[Saved entries]
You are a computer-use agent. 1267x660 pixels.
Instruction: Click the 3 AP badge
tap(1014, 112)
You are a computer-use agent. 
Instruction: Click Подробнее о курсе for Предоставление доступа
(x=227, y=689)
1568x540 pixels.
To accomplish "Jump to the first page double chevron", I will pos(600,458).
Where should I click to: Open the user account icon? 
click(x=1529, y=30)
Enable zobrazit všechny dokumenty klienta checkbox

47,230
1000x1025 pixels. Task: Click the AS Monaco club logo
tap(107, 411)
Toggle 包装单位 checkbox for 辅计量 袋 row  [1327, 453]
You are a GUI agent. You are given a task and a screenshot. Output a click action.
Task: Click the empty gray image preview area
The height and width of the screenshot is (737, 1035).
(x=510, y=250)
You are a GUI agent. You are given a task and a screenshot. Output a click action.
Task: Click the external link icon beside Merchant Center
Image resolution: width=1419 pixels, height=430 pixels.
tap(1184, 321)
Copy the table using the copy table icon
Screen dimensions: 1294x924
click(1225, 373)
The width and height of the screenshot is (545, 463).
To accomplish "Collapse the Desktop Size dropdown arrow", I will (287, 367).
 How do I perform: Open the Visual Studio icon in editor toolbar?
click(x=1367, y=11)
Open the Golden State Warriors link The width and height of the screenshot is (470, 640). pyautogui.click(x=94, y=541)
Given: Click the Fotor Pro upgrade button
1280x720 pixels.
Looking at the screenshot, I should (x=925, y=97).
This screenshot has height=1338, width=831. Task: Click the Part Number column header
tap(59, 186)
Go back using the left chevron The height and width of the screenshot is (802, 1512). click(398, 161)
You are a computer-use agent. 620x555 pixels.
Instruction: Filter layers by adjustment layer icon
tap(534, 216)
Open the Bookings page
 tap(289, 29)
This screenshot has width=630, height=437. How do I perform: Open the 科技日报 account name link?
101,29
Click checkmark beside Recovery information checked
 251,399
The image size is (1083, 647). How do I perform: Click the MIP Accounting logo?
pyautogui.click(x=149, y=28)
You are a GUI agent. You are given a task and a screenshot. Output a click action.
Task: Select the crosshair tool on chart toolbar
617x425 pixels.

__Activity__
All lines of the data are to be repeated exactly as they stand.

__The completed task__
You are a computer-use agent. 1267x660 pixels.
Instruction: Click the 3 AP badge
tap(1014, 112)
You are a computer-use agent. 
Instruction: Click Подробнее о курсе for Предоставление доступа
(x=227, y=689)
1568x540 pixels.
To accomplish "Jump to the first page double chevron", I will pos(600,458).
Where should I click to: Open the user account icon? 
click(x=1529, y=30)
Enable zobrazit všechny dokumenty klienta checkbox

47,230
1000x1025 pixels. Task: Click the AS Monaco club logo
tap(107, 411)
Toggle 包装单位 checkbox for 辅计量 袋 row  [1327, 453]
You are a GUI agent. You are given a task and a screenshot. Output a click action.
Task: Click the empty gray image preview area
The height and width of the screenshot is (737, 1035).
(x=510, y=250)
You are a GUI agent. You are given a task and a screenshot. Output a click action.
Task: Click the external link icon beside Merchant Center
Image resolution: width=1419 pixels, height=430 pixels.
tap(1184, 321)
Copy the table using the copy table icon
Screen dimensions: 1294x924
click(1225, 373)
The width and height of the screenshot is (545, 463).
To accomplish "Collapse the Desktop Size dropdown arrow", I will (287, 367).
 How do I perform: Open the Visual Studio icon in editor toolbar?
click(x=1367, y=11)
Open the Golden State Warriors link The width and height of the screenshot is (470, 640). pyautogui.click(x=94, y=541)
Given: Click the Fotor Pro upgrade button
1280x720 pixels.
Looking at the screenshot, I should (x=925, y=97).
This screenshot has height=1338, width=831. Task: Click the Part Number column header
tap(59, 186)
Go back using the left chevron The height and width of the screenshot is (802, 1512). click(398, 161)
You are a computer-use agent. 620x555 pixels.
Instruction: Filter layers by adjustment layer icon
tap(534, 216)
Open the Bookings page
 tap(289, 29)
This screenshot has width=630, height=437. How do I perform: Open the 科技日报 account name link?
101,29
Click checkmark beside Recovery information checked
 251,399
The image size is (1083, 647). How do I perform: Click the MIP Accounting logo?
pyautogui.click(x=149, y=28)
You are a GUI agent. You are given a task and a screenshot. Output a click action.
Task: Select the crosshair tool on chart toolbar
617x425 pixels.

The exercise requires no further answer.